Various classifiers, including decision tree, K-nearest neighbor (KNN), support vector machine (SVM) and ensemble method, were examined in this study. In the choice of parameters in SVM, first, we used the Radial Basis Function (RBF) as kernel in libSVM library (-t = 2) for the non-linear classification. The type of SVM was set to be C-SVC (-s = 0 in libSVM). Then, the optimal combination of regularization parameter C and Gaussian width could be searched by that gave the highest cross validation accuracy. We used the easy/grid.py tool in libSVM to achieve this. Balanced data were used in training, testing and validation to avoid biased results. MATLAB Classification Toolbox was used to achieve multi-class classification. Previously binary classification for EMCI, LMCI, AD and HC were implemented, while it was complicated to be directly applied in multi-class situation.

There are two ways to enhance the performance of a classifier: one-vs-one [28] and one-vs-all [29]. In one-vs-all method, four binary classification models were trained first, namely EMCI vs. others, LMCI vs. others, AD vs. others and HC vs. others. Each subject was scored by these four models to determine the probability it belonged to the class, and it would be judged based on the highest score among the four results. In one-vs-one, there are $\frac{K \times (K - 1)}{2}$ binary classifiers for any two classes, in this study $K = 4$ , resulting in 6 classifiers: HC vs. EMCI, HC vs. LMCI, HC vs. AD, EMCI vs. LMCI, EMCI vs. AD, and LMCI vs. AD. Each classifier had a decision about the subject. Finally, subject was classified with the most votes.

To evaluate the performance of classifiers, four indicators were computed in this study including true positive (TP), true negative (TN), false negative (FN) and false positive (FP). N-fold cross validation was employed for robust classification. The number N in cross validation is a crucial tuning parameter that impacts model performance. In common practice, it should be a large number. Considering the number of AD/MCI patients available, we limited N to be 5 in this study. A larger one will lead to few samples in each “fold”, which likely causes underfitting. Thus, the whole training data were equally divided into five subsets.
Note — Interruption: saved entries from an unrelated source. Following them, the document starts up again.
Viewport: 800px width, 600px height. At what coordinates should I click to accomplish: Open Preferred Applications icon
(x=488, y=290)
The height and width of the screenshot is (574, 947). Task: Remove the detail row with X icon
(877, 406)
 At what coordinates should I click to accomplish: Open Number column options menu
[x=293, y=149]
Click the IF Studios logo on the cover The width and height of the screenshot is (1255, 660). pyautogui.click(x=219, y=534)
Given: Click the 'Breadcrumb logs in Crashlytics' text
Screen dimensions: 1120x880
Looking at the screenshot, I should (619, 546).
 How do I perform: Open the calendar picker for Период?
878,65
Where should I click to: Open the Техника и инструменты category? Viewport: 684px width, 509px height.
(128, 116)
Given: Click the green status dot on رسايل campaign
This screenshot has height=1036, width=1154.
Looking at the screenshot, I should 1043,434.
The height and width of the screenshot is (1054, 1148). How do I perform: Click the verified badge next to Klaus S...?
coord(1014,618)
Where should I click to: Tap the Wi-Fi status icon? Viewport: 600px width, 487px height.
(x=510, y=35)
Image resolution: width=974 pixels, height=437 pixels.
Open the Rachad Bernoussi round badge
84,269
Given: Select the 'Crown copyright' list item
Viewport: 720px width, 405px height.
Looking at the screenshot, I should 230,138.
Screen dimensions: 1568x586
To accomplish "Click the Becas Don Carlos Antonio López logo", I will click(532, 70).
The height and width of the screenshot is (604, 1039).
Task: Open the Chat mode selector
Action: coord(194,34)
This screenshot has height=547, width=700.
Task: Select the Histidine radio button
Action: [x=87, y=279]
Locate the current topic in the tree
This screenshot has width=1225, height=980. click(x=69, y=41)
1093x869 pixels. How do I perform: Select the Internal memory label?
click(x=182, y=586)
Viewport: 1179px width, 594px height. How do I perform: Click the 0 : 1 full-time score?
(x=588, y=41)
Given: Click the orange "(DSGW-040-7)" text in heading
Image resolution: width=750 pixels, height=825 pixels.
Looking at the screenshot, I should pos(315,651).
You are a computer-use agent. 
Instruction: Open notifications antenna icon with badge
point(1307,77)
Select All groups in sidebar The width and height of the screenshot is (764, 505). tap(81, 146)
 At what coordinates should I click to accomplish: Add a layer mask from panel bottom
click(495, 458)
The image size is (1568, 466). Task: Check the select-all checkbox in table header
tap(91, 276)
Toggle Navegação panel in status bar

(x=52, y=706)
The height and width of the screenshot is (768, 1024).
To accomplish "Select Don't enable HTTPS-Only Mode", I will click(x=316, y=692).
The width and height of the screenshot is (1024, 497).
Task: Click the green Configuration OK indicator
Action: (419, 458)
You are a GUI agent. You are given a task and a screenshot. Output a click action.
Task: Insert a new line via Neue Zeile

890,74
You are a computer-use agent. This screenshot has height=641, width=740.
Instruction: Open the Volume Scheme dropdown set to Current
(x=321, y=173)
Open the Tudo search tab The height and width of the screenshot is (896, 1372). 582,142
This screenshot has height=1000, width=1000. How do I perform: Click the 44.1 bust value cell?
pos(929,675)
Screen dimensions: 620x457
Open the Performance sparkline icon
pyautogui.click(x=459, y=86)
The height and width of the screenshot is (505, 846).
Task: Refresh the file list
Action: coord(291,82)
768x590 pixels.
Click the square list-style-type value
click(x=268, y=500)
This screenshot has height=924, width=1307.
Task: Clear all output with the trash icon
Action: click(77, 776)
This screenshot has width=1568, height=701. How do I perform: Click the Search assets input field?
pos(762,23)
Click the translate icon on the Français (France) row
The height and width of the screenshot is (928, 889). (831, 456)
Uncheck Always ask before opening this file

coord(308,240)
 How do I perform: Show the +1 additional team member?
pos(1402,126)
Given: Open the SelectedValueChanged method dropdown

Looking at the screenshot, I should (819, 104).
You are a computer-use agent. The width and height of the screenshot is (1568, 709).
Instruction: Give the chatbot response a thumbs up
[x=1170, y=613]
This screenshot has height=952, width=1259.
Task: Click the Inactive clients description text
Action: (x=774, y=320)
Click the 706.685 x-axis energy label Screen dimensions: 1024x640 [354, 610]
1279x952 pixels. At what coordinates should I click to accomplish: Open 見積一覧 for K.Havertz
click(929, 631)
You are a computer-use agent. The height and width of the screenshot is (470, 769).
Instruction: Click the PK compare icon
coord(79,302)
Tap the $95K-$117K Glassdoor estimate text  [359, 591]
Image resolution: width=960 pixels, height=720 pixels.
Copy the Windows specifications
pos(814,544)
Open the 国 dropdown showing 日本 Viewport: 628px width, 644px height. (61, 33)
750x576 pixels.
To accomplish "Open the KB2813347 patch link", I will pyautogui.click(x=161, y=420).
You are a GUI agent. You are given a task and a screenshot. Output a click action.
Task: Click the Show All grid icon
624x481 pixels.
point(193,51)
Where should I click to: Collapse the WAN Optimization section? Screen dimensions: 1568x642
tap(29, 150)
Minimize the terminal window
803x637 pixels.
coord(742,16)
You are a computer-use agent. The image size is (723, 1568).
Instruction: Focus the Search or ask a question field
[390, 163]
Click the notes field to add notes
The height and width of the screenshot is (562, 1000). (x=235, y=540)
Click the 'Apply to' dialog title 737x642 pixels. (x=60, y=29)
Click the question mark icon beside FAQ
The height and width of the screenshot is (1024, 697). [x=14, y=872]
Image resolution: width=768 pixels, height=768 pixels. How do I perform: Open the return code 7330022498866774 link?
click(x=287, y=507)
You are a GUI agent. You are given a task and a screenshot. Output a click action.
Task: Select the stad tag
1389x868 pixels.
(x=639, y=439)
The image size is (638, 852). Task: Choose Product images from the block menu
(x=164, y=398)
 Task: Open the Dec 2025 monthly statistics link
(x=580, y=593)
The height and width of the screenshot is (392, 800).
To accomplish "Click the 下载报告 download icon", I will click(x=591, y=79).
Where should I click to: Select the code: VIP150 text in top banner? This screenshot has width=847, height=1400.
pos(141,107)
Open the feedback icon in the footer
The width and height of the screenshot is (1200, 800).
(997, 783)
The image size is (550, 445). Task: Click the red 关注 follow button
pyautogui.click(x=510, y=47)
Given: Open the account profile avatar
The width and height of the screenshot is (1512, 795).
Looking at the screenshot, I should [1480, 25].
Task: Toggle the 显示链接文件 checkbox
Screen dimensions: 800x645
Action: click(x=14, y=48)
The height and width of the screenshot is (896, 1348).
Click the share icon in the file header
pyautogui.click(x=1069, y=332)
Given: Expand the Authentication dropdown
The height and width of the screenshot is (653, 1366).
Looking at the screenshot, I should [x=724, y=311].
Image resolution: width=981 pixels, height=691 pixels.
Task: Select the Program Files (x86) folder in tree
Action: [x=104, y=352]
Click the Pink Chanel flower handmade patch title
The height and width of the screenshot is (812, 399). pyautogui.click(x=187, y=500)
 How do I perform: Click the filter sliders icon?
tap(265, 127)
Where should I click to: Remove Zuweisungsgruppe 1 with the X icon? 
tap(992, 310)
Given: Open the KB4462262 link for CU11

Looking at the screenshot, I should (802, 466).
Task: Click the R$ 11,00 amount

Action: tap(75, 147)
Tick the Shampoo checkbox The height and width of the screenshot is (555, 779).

We chose four subsets to train classifier and the remaining subset as testing data. The process was repeated for five times, with different testing set at each time. The finally accuracy was the average value of these five recognitions results.

Four kinds of classification experiments were designed for EMCI, LMCI, AD and HC: binary recognition, three-class recognition, four-class recognition, and a special grouping in which two strategies of sampling were implemented: one randomly selecting 30 patients in the mix of EMCI and LMCI, and the other randomly selecting 15 patients in group of EMCI and LMCI respectively for the recognition of HC, MCI and AD with balanced training data.

3. Results

Structural and functional MRI data from ADNI database were analyzed in this study with 30 AD patients, 29 LMCI patients, 40 EMCI patients and 33 HCs. To ensure the uniformity of data acquisition protocols and formats, all images were downloaded from ADNI2 (Philips Medical Systems, MRI: matrix = 256 × 256, slice thickness = 1.2mm, TE/TR = 3.2/6.8 ms; fMRI: matrix = 64 × 64, slice thickness = 3.3mm, slices = 6,720, TE/TR = 30/3000 ms). There is no significant difference in the average age between the four cohorts. The average age was 75.6 ± 5.8 for HC subjects (14 male, 19 female), 71.8 ± 6.5 for EMCI subjects (14 male, 26 female); 72.9 ± 7.8 for LMCI subjects (16 male, 13 female), and 73.1 ± 6.8 for AD patients (12 male, 18 female).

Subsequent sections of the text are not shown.